Dopo tanti anni di pratica in vari ambiti dell’arte, visiva e corporea, ho deciso di dare una risposta scritta alla domanda che molti praticanti si fanno per anni o, peggio, non si fanno affatto (portando avanti idee dogmatiche e preconcetti indotti), ovvero: cosa rende una persona un Maestro? E anche, di conseguenza: Come si riconosce un vero Maestro?

Cercherò di spiegare cosa rende una persona un Maestro soprattutto per dare un aiuto a coloro che praticano Taiji, questo perchè, oltre a esser diventata da tempo la mia attività principale, coinvolge il mondo delle “forze sottili” (o energie). In questo ambito complesso le idee sono tante e molto più confuse e ibridate, rispetto ad altri contesti. In ogni caso quello che scriverò può essere traslato in qualsiasi campo artistico, atletico e marziale.

La falsa idea di Maestro

Nel campo delle arti – ovvero in tutti quegli ambiti nei quali è coinvolto il corpo, con dei gesti e movimenti tecnici utili a ritrovare la naturalezza dell’essenza, oltre che l’intelletto – l’idea completamente sbagliata e generalizzata è che un Maestro prima di ogni altra cosa debba essere un grande praticante o un grande artista. Questa è la prima idea velenosa che si insinua nella mente di coloro che stanno cercando di evolvere all’interno di un percorso. Chi segue questa idea chiude automaticamente le porte ai veri Maestri facendosi deviare dalle proprie illusioni e convinzioni errate.

La fascinazione

Quello che generalmente accade è che i praticanti alle prime armi si fanno affascinare dai praticanti più o molto abili; questa fascinazione si trasforma velocemente nella speranza di emulare quelle abilità e su questa speranza il praticante inesperto inizia a sognare. Sino a qua non ci sarebbe nulla di male, dato che una delle funzioni (a livello sociale) dei grandi artisti è proprio quella di essere un’ispirazione per gli altri.
Ma la grande abilità rende forse un praticante anche un Maestro? Assolutamente no! Ho conosciuto e praticato con allievi molto più Maestri dei loro maestri, scusando il gioco di parole e senza offesa per nessuno.

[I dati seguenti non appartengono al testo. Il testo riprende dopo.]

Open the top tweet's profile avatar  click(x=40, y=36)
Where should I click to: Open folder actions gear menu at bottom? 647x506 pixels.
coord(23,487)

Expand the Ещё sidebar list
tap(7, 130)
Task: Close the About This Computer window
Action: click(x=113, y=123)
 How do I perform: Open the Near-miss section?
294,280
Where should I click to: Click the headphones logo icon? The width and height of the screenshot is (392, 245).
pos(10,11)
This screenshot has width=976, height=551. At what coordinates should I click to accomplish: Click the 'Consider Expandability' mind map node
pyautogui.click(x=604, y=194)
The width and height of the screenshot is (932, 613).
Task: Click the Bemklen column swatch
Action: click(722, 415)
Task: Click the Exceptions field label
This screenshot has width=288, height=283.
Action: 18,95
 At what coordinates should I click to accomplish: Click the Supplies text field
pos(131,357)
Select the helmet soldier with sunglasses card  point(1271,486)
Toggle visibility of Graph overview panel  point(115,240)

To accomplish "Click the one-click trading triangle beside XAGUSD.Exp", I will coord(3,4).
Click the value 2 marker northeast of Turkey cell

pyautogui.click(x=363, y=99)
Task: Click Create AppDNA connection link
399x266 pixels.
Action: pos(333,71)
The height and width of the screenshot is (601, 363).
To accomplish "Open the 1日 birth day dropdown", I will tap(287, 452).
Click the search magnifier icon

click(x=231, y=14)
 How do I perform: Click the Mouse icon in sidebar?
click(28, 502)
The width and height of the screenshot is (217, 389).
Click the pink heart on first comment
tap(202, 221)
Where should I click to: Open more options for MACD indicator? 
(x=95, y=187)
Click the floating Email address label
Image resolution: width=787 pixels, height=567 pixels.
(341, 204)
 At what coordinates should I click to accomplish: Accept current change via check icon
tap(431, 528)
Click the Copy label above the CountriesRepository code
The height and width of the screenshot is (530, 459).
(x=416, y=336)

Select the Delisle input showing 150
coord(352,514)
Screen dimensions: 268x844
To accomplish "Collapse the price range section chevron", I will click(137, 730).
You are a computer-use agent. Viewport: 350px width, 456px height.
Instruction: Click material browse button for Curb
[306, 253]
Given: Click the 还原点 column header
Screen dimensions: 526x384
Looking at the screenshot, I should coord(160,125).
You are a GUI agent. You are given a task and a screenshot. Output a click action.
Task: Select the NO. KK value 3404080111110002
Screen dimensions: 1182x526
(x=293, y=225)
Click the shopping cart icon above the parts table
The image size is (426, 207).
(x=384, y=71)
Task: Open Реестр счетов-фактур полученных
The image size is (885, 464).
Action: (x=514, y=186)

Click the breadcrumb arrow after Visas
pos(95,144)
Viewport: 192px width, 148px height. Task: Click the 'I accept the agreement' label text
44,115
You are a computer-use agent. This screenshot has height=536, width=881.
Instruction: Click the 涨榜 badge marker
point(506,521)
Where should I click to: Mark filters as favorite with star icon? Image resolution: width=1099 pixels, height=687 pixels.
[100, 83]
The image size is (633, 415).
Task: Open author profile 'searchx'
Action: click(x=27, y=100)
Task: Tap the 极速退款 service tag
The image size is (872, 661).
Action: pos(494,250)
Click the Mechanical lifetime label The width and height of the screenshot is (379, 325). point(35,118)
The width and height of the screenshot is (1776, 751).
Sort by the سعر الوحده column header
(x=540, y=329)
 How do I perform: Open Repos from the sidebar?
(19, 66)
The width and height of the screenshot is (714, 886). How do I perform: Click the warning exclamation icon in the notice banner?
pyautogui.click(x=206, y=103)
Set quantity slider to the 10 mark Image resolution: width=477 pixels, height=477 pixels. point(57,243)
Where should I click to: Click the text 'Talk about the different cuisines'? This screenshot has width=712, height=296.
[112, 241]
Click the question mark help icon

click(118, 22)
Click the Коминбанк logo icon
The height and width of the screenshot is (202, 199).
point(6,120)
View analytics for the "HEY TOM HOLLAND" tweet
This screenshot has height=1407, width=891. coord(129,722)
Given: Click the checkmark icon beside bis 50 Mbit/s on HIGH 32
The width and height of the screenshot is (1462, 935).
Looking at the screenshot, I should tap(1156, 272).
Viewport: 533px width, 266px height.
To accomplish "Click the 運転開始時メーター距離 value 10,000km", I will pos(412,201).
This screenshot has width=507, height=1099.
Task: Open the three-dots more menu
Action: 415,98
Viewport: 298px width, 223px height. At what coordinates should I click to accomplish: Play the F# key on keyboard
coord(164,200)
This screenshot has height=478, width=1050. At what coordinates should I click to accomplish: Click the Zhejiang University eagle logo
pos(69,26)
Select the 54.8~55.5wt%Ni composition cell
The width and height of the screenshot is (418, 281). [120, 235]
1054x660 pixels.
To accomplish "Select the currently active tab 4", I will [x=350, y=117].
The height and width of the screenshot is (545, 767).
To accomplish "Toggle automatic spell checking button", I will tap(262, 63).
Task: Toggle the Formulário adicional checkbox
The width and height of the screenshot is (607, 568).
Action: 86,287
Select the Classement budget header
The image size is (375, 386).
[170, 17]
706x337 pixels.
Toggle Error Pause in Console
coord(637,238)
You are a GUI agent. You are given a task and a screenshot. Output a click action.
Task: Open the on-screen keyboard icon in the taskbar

L’abilità tecnica non crea Maestri

L’abilità tecnica crea solo buoni praticanti. Insegnare è un’altra cosa. Per farlo, anche molto bene, non serve essere dotati di grandi abilità o pratiche sviluppate a livelli strabilianti.
Il vero Maestro è colui che generosamente, con attenzione e dedizione, aiuta gli altri a sviluppare doti e potenziale. Non colui che è capace soltanto di mostrare le proprie a confronto con gli altri.
La vera maestria sta nel riconoscere le peculiarità, le abilità potenziali e le problematiche di ogni individuo. Per far questo serve “capacità umana”, non abilità tecnica. In poche parole serve empatia e immedesimazione, condite da competenza ed esperienza di vita ampia e trasversale a vari ambiti dell’esistenza.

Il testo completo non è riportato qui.